ChorusOS 4.0 Hot Restart Programmer's Guide

4.2.4.1 Group Termination

For each group of restartable actors present in a ChorusOS system, the Hot Restart Controller stores a list of the actors in the group in a persistent memory block. An actor is added to the list when it is first started. When an actor cleanly terminates, the Hot Restart Controller notes this in the list. When all actors in the list have terminated cleanly, the Hot Restart Controller does the following:

A group of actors can only terminate if all of its member actors terminate cleanly. This is important to remember in situations where not all indirect actors are restarted after a group restart. This is a matter of execution flow: if certain conditions in a direct actor change the actor's flow from one execution to the next, the direct actor may not restart an indirect actor which was running prior to the restart. As a result, the indirect actor will never terminate cleanly and so the group will not be able to terminate.

For example, consider the situation in the following figure. The direct actor spawns the indirect actor only if a certain condition is fulfilled. This condition is fulfilled the first time the direct actor runs. After the direct actor restarts, the condition is no longer fulfilled, so the indirect actor is no longer spawned.

Figure 4-2 Conditional Spawning of a Restartable Actor

Graphic

In the situation illustrated above, the actor group will not be able to terminate until the indirect actor has been rerun using hrfexec(), and has terminated cleanly.

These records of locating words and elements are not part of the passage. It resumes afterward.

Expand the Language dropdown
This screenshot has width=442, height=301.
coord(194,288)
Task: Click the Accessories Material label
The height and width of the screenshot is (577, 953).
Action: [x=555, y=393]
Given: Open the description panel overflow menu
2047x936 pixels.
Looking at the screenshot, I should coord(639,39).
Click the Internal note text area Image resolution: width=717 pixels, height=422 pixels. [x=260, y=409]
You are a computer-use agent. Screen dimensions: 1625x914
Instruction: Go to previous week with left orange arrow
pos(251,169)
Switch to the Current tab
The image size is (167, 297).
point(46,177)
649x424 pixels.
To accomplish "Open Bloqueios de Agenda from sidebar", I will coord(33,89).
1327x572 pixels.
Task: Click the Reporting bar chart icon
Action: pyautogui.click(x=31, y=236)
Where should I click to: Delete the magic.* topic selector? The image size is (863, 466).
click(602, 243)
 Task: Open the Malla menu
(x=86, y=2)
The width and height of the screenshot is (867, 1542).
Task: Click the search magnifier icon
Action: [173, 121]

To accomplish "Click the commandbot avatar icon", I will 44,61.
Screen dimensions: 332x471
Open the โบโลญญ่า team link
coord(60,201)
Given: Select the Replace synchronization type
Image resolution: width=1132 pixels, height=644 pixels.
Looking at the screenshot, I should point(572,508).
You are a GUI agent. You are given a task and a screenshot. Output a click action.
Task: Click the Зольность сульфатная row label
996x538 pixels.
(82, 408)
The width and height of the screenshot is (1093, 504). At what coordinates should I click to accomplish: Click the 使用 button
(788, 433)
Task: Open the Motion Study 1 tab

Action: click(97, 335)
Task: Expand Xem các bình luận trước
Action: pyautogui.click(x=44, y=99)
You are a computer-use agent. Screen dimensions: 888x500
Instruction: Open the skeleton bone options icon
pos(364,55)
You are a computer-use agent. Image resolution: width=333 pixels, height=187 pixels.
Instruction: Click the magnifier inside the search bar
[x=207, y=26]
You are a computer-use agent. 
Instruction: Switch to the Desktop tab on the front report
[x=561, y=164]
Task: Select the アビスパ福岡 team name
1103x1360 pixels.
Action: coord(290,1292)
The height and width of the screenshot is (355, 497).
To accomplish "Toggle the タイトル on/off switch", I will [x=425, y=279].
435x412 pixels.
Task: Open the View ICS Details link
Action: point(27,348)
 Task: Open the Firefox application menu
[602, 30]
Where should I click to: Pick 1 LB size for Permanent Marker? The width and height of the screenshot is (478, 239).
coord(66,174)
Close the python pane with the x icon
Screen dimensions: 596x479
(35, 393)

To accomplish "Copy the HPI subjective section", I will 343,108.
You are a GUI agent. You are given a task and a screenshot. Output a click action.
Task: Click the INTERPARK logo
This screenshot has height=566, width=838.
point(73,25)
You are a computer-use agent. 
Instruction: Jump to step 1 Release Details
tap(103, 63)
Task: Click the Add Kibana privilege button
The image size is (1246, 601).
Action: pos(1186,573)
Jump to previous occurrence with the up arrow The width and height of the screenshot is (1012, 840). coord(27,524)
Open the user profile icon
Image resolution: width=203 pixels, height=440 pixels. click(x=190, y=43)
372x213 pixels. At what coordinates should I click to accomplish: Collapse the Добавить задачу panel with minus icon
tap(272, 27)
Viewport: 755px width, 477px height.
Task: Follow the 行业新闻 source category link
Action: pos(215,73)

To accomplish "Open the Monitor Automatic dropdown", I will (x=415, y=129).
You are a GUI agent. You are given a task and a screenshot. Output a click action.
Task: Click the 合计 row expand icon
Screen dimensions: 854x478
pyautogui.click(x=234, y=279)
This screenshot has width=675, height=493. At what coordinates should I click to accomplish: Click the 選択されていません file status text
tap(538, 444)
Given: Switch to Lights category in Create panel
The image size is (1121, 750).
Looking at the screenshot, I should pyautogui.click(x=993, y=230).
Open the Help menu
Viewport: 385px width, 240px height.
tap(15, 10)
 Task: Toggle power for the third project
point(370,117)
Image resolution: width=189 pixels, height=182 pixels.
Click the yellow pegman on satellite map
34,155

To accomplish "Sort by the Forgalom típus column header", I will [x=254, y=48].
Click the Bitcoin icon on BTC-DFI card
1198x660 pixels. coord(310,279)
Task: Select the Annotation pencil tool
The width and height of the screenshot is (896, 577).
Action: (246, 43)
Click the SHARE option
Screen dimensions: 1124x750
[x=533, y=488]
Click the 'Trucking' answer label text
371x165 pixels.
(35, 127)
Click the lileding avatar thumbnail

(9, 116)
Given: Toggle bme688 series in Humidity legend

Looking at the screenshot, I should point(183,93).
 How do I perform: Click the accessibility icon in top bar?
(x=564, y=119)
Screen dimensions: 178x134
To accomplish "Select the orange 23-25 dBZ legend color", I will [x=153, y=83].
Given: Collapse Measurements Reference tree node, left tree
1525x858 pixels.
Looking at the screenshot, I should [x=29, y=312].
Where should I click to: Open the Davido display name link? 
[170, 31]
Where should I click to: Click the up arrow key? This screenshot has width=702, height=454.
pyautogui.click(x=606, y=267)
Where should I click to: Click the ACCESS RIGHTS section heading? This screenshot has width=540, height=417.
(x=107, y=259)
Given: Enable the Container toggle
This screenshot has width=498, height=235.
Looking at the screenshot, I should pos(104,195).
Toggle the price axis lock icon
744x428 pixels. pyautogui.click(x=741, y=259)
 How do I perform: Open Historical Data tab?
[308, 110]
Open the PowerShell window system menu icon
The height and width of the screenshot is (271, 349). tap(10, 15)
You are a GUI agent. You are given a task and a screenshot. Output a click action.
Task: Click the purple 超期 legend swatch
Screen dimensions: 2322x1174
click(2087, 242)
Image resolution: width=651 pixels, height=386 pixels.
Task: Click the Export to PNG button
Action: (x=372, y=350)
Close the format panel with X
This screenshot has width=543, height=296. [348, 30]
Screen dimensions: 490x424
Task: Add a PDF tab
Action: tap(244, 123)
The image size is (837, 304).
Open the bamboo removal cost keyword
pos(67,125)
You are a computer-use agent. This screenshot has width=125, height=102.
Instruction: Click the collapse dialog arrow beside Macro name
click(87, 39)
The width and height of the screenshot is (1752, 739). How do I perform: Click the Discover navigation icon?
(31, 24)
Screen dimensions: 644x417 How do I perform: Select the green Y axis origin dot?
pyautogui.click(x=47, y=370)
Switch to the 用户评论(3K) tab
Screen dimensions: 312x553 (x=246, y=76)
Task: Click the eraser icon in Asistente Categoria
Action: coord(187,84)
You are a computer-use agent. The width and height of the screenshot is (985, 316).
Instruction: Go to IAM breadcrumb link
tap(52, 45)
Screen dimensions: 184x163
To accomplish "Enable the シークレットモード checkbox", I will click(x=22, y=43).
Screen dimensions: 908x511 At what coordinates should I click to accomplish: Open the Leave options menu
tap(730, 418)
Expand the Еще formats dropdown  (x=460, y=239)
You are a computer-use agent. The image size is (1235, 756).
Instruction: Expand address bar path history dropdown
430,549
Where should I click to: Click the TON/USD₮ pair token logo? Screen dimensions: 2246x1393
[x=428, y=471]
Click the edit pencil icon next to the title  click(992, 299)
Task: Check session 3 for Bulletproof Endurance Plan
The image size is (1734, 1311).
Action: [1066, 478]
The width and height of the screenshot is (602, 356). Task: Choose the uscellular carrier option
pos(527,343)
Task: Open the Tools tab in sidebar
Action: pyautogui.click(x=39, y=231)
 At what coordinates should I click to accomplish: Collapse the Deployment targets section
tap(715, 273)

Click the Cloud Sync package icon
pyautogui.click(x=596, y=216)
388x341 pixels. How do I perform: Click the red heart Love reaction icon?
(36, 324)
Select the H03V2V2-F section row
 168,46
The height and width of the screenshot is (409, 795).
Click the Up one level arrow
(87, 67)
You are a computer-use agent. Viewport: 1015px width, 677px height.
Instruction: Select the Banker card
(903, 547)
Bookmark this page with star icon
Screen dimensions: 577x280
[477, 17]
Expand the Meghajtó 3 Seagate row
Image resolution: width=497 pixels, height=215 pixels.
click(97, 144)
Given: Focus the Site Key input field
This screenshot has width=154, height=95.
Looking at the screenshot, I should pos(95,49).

When a restart group cannot terminate because of one or more direct actors in this situation, the Hot Restart Controller detects the fact and prints the following message on the target console:


HR_CTRL: group gid blocked, some members have not terminated: list_of_actors

gid is the ID of the group concerned, and list_of_actors provides the name of each actor which prevents the group from terminating. When this message appears, a basic solution is to kill the actor group using the akill command with the -g option, as described in "4.3 Killing Restartable Actors". This solution is only useful if none of the indirect actors need to be run to complete the group's task.

A better solution is to use careful application design. If the situation is likely to occur, flags can be stored in persistent memory to indicate indirect actors which have not terminated cleanly. An actor can then be made responsible for cleaning up the group, that is, restarting each indirect actor which is flagged. This clean-up actor can be run using the arun -g command when the Hot Restart Controller notification appears on the target console. Alternatively, the group could be designed so that the clean-up actor is always run just before the group is expected to terminate, in which case the problem is solved without the need for access to the C_INIT console.